PROMPT: Scan the entries below and give the number of lines containing "will", with no accompanying words.

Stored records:
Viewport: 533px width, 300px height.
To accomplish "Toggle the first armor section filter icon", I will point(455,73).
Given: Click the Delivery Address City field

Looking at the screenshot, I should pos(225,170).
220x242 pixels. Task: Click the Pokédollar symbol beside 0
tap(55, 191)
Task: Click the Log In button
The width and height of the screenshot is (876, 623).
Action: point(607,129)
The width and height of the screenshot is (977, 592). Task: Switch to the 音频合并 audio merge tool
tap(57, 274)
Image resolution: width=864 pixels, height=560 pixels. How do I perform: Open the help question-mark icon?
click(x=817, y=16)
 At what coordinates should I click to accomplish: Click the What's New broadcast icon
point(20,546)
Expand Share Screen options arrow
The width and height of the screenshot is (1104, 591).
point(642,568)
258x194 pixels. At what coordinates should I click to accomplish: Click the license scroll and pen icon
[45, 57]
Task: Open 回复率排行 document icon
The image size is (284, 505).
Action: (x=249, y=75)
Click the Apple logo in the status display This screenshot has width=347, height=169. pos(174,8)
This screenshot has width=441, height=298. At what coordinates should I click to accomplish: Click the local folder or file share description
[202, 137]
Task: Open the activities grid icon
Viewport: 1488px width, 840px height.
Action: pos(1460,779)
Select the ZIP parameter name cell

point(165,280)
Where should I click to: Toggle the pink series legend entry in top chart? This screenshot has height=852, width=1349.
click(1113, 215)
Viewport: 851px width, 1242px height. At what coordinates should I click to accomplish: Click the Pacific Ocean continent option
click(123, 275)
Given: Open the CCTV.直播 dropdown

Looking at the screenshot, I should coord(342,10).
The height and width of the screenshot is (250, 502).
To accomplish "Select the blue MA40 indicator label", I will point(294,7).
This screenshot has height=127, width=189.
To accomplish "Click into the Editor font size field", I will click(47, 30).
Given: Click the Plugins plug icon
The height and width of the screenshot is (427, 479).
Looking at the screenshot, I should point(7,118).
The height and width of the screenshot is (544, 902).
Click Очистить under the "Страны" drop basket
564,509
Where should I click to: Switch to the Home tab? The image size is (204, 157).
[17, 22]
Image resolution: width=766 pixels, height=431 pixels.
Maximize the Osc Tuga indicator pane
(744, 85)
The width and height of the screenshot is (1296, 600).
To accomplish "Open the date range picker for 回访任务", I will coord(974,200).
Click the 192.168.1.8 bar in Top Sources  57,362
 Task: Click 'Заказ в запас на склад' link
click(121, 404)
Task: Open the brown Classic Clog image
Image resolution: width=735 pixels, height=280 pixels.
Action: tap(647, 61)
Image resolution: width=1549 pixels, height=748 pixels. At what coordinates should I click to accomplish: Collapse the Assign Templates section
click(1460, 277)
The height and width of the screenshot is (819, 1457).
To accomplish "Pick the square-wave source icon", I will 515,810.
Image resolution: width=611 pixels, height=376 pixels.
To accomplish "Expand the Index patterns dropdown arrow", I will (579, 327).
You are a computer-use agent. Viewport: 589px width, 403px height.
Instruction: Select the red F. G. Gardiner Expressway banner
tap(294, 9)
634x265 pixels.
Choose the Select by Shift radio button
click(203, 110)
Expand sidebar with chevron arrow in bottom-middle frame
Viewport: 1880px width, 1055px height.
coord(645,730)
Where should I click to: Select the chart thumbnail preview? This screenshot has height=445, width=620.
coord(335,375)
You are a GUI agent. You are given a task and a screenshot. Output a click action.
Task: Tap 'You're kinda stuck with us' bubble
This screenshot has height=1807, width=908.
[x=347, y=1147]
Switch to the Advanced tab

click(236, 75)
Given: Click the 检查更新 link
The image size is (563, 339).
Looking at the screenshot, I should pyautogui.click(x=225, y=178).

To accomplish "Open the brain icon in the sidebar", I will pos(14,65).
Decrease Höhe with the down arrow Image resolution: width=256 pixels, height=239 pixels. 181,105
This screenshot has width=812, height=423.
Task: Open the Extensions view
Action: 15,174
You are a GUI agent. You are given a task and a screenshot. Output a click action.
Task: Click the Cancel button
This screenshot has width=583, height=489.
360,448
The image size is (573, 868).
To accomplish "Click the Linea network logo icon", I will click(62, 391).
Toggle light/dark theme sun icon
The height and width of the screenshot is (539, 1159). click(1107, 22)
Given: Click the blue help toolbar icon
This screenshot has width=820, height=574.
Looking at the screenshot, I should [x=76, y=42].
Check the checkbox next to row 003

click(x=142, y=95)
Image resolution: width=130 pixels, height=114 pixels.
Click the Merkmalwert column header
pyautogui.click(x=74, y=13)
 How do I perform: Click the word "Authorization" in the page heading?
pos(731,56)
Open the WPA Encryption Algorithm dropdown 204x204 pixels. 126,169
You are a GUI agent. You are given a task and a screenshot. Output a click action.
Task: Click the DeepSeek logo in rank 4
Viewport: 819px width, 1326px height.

SOLUTION TO THE EXERCISE: 8